Once again, the effect on her heart was dangerous, and she looked desperately for something, anything to say.

“Henry called you Papa,” she said at last, steering toward safer waters. “And you did not correct him.”

“Should I have?” Tobias leaned forward, elbows on his knees. “He is one year old, Amelia. He will not remember Edward. I… believe it is unnecessarily cruel to insist he call me uncle, maintaining a distance that serves no purpose save propriety. He is to be my heir. Is it not better to allow him the comfort of believing he has a father who loves him?”

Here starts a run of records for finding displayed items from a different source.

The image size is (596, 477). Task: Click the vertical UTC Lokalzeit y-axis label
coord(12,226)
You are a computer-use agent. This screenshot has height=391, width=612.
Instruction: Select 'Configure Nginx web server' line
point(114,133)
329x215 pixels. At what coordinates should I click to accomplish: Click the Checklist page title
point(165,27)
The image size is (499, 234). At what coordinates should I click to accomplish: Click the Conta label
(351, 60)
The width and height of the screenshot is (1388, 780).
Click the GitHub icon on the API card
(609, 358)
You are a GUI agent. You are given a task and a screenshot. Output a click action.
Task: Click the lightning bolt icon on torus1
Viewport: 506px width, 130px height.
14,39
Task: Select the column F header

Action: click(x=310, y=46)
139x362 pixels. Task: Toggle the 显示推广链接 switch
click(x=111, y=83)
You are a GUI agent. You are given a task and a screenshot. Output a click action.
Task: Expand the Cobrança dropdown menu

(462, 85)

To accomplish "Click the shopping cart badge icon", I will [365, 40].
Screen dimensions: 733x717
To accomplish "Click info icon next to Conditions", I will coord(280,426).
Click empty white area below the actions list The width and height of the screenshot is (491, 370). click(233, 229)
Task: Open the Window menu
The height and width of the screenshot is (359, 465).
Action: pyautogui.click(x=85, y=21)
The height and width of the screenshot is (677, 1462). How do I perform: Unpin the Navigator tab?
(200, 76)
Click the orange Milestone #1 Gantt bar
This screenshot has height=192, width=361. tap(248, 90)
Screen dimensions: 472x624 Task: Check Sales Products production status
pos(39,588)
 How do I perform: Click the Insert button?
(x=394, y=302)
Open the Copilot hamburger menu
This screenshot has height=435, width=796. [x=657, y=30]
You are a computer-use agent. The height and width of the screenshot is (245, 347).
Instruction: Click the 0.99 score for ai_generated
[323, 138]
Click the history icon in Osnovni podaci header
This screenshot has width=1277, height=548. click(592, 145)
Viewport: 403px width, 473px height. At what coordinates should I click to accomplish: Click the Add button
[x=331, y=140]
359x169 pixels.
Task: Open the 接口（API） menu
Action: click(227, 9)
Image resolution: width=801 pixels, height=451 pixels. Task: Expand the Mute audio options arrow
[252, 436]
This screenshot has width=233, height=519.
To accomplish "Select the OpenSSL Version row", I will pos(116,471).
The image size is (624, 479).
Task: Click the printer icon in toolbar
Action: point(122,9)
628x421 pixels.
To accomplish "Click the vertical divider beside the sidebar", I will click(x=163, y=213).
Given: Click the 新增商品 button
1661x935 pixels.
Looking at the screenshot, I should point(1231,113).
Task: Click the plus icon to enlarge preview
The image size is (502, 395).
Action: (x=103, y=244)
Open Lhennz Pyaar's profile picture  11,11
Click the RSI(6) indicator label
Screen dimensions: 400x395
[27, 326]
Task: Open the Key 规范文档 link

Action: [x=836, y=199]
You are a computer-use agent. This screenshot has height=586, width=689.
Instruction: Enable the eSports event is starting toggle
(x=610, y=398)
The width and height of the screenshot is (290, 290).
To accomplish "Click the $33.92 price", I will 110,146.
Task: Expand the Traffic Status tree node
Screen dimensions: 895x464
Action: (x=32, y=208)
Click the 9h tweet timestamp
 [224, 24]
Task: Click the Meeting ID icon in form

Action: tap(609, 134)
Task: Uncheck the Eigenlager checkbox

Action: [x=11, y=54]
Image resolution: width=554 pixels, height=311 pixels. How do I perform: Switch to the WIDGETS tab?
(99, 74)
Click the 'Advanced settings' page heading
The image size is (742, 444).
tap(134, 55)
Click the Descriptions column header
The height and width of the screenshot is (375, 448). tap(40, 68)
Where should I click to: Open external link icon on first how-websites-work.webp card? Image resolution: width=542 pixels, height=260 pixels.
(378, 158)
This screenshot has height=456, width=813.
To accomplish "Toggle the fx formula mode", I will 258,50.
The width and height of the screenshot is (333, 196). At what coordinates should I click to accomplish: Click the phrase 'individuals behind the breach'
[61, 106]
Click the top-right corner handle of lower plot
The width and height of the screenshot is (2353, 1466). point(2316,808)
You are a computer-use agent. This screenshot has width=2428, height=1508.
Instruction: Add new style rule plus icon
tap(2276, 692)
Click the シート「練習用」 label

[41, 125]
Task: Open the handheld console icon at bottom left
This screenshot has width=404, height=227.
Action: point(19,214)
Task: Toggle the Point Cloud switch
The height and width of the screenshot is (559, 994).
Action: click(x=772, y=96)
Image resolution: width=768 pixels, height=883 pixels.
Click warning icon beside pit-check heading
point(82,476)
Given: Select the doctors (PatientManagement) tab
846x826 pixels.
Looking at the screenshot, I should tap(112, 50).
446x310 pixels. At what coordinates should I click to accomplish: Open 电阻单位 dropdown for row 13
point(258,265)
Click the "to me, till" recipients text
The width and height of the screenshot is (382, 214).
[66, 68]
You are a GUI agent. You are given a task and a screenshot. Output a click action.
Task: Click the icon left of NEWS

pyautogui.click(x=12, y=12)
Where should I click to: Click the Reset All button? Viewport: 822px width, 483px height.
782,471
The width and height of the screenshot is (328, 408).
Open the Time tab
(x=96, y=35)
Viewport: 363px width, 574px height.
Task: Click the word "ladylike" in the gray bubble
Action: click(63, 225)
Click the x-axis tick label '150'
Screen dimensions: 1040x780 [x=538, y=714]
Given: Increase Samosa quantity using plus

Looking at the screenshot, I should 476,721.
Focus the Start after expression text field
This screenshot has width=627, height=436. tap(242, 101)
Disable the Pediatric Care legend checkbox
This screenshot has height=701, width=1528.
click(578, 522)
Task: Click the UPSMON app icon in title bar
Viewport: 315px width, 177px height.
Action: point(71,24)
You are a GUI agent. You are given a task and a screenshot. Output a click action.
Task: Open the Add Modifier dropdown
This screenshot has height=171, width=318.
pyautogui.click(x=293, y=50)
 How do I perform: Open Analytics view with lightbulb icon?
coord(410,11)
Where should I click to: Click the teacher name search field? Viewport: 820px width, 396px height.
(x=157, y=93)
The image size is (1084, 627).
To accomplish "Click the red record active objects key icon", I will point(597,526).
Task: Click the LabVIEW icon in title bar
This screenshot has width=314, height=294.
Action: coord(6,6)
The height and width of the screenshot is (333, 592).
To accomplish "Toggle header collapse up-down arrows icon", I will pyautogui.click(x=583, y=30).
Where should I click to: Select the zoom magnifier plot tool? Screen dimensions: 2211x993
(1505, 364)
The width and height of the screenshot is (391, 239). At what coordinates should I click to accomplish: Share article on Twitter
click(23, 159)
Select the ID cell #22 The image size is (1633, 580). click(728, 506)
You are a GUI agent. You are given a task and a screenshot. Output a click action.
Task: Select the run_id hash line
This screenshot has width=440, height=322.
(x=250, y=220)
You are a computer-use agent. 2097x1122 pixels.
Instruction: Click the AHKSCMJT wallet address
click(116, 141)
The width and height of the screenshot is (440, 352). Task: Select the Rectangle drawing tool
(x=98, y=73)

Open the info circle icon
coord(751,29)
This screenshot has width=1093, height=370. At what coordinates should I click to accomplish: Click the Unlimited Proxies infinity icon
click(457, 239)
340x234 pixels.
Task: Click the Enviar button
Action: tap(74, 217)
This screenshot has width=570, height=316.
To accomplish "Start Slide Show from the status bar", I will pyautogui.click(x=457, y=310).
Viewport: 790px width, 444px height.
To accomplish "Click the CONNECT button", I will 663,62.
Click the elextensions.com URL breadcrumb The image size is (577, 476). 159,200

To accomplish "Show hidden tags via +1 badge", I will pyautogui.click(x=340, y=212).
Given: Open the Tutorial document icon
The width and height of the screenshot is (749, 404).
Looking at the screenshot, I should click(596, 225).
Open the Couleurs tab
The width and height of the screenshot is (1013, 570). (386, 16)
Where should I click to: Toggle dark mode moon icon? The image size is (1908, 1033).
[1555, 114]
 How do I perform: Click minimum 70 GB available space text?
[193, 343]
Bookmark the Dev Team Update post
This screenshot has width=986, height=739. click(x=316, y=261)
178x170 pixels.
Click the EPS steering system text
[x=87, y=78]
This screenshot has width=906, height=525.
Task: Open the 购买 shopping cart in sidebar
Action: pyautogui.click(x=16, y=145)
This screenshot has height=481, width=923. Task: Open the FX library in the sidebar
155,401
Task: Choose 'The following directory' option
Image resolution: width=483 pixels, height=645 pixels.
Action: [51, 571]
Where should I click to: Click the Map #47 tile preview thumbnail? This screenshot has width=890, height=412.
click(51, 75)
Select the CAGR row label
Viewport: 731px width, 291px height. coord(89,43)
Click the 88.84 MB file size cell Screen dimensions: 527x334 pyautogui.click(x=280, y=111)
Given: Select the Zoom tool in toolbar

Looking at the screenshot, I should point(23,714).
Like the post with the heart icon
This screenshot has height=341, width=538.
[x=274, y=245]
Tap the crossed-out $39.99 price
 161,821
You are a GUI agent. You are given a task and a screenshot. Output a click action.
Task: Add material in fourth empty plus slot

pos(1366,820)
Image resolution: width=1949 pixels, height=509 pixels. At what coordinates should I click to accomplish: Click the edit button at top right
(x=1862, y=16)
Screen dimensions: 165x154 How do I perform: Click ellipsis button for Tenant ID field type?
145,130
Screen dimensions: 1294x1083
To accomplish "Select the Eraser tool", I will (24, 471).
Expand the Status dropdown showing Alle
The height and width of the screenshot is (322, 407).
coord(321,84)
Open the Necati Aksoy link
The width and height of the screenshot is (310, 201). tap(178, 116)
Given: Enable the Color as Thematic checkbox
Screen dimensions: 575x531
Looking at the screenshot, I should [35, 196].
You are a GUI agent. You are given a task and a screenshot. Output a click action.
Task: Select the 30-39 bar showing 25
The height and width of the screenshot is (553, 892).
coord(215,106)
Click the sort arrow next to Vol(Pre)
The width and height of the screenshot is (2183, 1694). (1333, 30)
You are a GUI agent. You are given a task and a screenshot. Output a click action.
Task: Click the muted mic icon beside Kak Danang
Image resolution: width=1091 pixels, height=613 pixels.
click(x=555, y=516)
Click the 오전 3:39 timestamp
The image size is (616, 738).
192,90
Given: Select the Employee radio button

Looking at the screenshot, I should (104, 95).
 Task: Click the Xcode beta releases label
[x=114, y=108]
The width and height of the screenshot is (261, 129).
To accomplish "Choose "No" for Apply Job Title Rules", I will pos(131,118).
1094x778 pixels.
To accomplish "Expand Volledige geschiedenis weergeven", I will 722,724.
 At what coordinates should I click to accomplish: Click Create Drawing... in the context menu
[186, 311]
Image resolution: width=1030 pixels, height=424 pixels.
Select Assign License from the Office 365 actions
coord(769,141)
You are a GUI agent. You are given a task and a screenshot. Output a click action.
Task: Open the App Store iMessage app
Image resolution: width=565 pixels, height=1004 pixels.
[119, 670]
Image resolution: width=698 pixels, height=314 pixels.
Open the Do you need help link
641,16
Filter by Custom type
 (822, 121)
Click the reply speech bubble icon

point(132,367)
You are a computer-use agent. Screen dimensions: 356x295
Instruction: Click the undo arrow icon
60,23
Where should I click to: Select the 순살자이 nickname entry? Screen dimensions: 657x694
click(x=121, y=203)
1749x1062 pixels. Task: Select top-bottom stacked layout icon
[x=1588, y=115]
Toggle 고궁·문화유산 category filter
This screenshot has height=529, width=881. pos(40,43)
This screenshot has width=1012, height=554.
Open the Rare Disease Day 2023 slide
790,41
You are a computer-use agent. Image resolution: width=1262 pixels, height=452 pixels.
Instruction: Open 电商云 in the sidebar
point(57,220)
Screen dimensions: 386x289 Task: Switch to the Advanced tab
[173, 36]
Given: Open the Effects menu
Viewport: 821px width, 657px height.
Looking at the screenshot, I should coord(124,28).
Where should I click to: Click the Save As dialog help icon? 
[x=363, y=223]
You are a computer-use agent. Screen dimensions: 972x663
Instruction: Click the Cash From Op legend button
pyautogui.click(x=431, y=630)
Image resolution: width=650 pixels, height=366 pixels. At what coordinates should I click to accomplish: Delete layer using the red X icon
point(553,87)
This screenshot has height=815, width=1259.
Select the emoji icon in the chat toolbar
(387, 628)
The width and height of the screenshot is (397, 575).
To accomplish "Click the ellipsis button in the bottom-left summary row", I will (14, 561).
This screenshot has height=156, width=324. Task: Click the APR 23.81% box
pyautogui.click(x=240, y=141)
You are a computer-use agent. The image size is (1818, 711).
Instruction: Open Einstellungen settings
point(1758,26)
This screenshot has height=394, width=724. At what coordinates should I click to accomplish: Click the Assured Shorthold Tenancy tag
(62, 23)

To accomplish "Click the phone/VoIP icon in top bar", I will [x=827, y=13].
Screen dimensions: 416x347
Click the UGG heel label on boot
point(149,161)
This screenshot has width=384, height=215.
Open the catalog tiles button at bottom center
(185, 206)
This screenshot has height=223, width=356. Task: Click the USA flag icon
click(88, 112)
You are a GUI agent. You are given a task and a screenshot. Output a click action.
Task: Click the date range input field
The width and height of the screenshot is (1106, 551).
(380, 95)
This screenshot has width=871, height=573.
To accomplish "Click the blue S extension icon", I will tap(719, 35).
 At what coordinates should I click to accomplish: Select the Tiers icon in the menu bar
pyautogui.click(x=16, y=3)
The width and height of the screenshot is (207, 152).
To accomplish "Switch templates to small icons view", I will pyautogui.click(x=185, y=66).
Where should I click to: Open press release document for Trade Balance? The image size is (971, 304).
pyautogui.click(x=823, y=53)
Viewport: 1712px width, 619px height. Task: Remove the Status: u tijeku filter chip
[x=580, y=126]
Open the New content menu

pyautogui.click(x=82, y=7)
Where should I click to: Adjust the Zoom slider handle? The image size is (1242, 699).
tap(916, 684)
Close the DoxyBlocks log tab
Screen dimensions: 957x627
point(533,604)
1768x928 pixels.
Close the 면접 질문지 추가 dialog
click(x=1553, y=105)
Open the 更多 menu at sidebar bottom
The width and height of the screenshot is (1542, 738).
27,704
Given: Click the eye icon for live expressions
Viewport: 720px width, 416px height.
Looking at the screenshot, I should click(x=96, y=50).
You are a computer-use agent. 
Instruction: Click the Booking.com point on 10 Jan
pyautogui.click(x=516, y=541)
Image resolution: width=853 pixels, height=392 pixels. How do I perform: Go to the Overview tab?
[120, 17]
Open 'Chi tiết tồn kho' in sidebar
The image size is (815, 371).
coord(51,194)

She avoided his gaze by looking intently at the cup of tea, trembling in her hand. “Edward would have insisted on the proper designation.”

“I am not Edward.” He spoke quietly, though with a strange determination. “I will never be Edward, and I believe you know this. Your son deserves warmth, Amelia. He deserves laughter and play and someone who sees him as more than an obligation. If he wishes to call me Papa, I shall answer to it gladly.”

Tears pricked her eyes, though she blinked them back furiously. “I say again,” she said, thinking back to the other time she had done this. “You are a kind man, Tobias Grant.”

He flashed her a smile that seemed almost sad before taking a sip of his tea. She looked at him anxiously, waiting for him to answer her, say something—anything.

He never did.

CHAPTER 9

“Do you truly believe widening the lane would improve drainage sufficiently?”

Amelia glanced at Tobias as they walked along the eastern boundary. The afternoon sun was growing unbearably hot, and she pressed a handkerchief to her forehead. Tobias nodded.

“I believe it would help considerably. The Carters mentioned their cellar floods each spring. If we widen the lane here and grade it properly, the water would drain toward the brook rather than pooling near the foundations.”

Tobias nodded, his gaze scanning the terrain. “You have clearly given this considerable thought.”